B. Le régime concordataire en Alsace Moselle ainsi que les dispositions dérogatoires de l’outremer bénéficient d’un large consensus dans les territoires concernés, qu’il serait politiquement inefficace et dangereux de remettre en cause.
C. La place de la laïcité dans les valeurs de la République apparaît aujourd’hui amoindrie du fait de la fragmentation croissante de la société ainsi que de la montée en puissance de religions offrant des “identités de secours” et tendant vers l’intégrisme.
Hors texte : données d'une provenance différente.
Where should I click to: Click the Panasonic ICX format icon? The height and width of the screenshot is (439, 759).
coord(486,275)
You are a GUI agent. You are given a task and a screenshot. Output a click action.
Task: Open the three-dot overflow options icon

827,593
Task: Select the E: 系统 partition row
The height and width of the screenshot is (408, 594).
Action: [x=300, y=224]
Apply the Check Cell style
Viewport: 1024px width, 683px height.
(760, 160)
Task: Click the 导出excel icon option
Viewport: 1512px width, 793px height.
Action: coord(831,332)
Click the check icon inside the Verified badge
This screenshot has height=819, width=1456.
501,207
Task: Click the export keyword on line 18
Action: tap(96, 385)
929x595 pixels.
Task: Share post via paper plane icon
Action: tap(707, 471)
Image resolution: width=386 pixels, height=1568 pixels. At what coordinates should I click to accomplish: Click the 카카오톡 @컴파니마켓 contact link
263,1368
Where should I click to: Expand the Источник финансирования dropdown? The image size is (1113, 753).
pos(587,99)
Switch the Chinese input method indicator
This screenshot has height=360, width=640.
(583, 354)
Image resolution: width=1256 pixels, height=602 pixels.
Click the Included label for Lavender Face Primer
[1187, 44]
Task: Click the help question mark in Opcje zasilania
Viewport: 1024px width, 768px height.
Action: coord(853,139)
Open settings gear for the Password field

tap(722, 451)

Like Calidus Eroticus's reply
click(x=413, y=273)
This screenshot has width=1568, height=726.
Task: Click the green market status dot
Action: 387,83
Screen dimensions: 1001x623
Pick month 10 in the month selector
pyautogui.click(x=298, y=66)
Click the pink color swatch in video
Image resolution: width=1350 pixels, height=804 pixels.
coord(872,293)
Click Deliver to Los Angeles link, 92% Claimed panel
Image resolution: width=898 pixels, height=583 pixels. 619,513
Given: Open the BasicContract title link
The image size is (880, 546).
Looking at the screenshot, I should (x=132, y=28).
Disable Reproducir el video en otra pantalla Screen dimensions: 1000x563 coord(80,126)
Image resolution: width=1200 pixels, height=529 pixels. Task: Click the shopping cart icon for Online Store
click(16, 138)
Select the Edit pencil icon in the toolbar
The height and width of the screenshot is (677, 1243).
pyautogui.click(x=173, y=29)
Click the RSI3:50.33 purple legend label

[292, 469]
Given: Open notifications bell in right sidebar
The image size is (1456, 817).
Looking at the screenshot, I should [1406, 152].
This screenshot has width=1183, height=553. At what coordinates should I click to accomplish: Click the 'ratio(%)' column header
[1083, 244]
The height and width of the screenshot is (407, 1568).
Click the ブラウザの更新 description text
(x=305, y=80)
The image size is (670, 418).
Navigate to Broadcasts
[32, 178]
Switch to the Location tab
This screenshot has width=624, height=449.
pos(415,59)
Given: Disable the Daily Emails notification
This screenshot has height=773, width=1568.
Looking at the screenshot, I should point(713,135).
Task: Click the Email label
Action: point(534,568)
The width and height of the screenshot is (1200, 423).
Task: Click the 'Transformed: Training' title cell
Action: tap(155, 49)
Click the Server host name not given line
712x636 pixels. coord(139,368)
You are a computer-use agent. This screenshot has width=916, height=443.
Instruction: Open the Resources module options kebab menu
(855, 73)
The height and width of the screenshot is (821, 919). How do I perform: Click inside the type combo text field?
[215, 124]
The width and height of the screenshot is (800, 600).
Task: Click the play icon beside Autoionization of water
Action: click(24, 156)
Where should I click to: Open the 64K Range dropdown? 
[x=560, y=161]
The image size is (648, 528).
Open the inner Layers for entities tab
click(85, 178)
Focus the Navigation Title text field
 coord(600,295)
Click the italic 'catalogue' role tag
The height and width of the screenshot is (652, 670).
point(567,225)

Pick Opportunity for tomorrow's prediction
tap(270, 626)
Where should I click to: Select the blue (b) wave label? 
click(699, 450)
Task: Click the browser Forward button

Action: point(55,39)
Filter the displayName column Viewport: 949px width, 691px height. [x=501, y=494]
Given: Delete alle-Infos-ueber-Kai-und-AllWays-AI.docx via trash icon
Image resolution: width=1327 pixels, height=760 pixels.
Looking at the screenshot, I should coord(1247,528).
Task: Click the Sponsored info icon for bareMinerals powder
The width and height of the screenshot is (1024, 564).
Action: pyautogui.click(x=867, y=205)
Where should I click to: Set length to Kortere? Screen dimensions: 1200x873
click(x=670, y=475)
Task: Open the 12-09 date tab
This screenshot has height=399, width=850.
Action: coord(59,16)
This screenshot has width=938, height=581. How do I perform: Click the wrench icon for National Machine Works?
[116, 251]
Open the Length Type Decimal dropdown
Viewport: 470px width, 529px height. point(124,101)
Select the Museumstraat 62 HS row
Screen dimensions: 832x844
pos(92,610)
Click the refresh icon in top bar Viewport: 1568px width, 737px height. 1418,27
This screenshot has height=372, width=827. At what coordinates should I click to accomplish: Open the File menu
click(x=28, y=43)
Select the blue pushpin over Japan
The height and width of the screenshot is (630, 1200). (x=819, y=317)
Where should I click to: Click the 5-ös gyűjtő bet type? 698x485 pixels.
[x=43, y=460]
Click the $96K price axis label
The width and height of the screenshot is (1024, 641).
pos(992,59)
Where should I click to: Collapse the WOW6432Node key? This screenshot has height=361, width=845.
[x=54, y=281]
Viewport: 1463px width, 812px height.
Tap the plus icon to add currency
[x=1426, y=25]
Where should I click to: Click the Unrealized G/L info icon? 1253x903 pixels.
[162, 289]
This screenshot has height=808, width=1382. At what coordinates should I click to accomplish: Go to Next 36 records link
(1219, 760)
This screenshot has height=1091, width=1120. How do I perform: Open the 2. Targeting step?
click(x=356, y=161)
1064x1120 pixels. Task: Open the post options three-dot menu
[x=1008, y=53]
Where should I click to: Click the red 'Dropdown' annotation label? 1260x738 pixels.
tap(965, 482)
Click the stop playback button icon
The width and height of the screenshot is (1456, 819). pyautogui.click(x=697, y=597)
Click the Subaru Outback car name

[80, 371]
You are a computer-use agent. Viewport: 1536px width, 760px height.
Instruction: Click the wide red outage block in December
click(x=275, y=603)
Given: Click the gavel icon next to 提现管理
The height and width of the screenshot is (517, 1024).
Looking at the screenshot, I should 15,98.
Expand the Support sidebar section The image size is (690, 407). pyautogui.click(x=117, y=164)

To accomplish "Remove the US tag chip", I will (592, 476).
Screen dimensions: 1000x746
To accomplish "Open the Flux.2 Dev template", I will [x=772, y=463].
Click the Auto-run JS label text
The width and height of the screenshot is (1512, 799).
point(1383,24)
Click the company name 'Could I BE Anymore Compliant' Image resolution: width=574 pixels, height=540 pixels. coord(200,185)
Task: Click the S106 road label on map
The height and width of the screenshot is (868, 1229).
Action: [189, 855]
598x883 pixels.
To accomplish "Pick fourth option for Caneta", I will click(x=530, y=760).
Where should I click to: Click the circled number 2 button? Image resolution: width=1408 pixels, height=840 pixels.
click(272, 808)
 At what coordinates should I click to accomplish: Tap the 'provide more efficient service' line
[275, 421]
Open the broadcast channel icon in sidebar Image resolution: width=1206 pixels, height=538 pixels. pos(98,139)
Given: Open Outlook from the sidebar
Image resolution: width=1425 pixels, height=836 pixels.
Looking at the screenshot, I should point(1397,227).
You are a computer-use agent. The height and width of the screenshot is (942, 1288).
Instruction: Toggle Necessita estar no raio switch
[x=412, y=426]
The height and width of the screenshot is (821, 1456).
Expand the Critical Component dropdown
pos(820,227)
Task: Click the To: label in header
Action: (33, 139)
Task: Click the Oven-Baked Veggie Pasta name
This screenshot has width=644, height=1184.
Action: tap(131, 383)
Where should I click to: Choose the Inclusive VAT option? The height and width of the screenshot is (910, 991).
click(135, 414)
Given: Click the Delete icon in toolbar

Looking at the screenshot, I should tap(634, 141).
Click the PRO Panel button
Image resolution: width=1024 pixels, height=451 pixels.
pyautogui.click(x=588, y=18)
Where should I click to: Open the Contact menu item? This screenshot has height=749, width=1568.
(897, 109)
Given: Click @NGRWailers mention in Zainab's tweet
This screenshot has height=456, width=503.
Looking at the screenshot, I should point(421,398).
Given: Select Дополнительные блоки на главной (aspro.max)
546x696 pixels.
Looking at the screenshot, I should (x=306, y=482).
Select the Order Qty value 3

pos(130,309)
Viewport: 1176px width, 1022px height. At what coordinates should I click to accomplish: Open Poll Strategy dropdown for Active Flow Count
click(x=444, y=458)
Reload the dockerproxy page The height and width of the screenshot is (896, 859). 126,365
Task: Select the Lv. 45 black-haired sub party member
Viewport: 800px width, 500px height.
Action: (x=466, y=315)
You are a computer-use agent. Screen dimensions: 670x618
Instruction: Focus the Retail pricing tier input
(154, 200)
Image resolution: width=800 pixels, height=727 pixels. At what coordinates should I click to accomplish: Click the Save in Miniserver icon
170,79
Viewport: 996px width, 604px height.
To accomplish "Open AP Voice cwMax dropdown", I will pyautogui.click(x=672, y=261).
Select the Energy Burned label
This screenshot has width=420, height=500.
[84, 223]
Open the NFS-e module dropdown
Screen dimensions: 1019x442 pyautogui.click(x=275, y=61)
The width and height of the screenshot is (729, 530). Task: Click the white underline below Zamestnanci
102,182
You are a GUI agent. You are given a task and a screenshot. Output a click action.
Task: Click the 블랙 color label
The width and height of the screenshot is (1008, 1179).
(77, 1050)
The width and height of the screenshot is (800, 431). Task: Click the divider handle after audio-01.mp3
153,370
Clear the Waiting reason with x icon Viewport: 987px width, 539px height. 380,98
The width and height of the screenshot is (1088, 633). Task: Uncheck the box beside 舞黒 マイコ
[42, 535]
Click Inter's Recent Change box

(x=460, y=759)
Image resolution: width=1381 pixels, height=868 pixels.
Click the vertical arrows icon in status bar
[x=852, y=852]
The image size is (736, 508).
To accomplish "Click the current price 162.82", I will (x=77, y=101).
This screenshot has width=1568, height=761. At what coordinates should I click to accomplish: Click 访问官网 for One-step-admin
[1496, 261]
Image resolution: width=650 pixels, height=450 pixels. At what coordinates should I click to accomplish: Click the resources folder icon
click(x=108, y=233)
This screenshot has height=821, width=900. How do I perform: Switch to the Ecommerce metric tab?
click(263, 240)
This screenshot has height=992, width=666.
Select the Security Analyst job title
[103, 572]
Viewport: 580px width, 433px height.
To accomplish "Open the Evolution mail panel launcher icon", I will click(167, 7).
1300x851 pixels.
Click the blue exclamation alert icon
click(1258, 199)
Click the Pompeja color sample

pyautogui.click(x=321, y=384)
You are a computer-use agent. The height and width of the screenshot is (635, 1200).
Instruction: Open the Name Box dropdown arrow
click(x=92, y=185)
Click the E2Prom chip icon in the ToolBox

Ainsi, a été évoquée, comme alternative à la constitutionnalisation des deux premiers articles de la loi de 1905, l’idée d’adosser une “Charte de la laïcité” à la Constitution. Cette charte aurait pu préciser les grands principes juridiques largement consacrés dans la jurisprudence du Conseil d’Etat et du Conseil constitutionnel. Cette solution aurait donné un fondement textuel plus fort à la laïcité qu’un texte de loi, comme l’a affirmé Olivier Dord, professeur de droit public. Cette idée, confrontée à la réflexion des cabinets de la Présidence de la République et de la Présidene de l’Assemblée nationale, n’a finalement pas été retenue notamment parce que les principes identifiés pour figurer dans ce texte n’étaient pas en nombre suffisants pour légitimement prétendre à l’appellation de “Charte”. 2 La proposition d’un deuxième alinéa à l’article 1er de la Constitution française Pour faire vivre le compromis élaboré par la loi de 1905 — parce qu’il s’agit bien d’un compromis fruit d’un large débat parlementaire démocratique — et faire face à la demande de nombreux agents publics de se sentir confortés par une ligne politique forte et protectrice sur la laïcité (personnel des hôpitaux, des écoles, des prions…), il est proposé que la neutralité et l’impartialité de l’Etat, des services et des agents publics soient inscrites dans la Constitution. En effet, cette proposition permettra de réaffirmer que le fait de croire ou de ne pas croire ne doit pas créer une “condition humaine particulière” dans l’accès aux institutions républicaines et aux services publics.
Ainsi, est proposée l’insertion d’un nouvel alinéa à l’article 1er de la Constitution. Ce nouvel alinéa énoncerait que :
“La laïcité, garante de l’unité de la Nation et de la participation de chacun à la vie en société, implique la neutralité et l’impartialité de l’Etat, des autres collectivités publiques et de leurs services publics, et des agents publics dans l’exercice de leurs fonctions.”
Cette proposition définit une laïcité positive, ferme et concrète tout en préservant la valeur supérieure de la Constitution . 2
3 Les possibilités de mise en oeuvre de cette proposition Fruit des auditions menées dans le cadre du groupe de réflexion parlementaire et des réunions 3
institutionnelles organisées sur le sujet, cette proposition de concrétisation de l’engagement présidentiel n°46 est ainsi soumise à la Présidence de la République. Parce qu’il n’est pas aisé d’ouvrir un débat sur la laïcité au sein de la société française — y compris au sein même des socialistes en désaccord sur le sens du combat laïque — , il est proposé que le groupe de travail “Laïcité et cultes” formule publiquement ces conclusions. Ceci pourrait consister en un premier test de l’acceptabilité de ces dernières. Les réactions à cette proposition pourront être étudiées et mesurées. La Présidence de la République pourra s’en prévaloir pour prendre sa décision.
2 Cette proposition semblerait, néanmoins, impliquer une saisine de l’Institut du droit local pour étude de la compatibilité de cet alinéa avec le service public confessionnel de l’enseignement qui existe en Alsace Moselle. 3 Ont été auditionnés : Jean Baubérot, professeur émérite spécialiste de la sociologie des religions, Franck Frégosi, directeur de recherche au CNRS spécialiste de l’Islam, et Olivier Dord, professeur de droit public.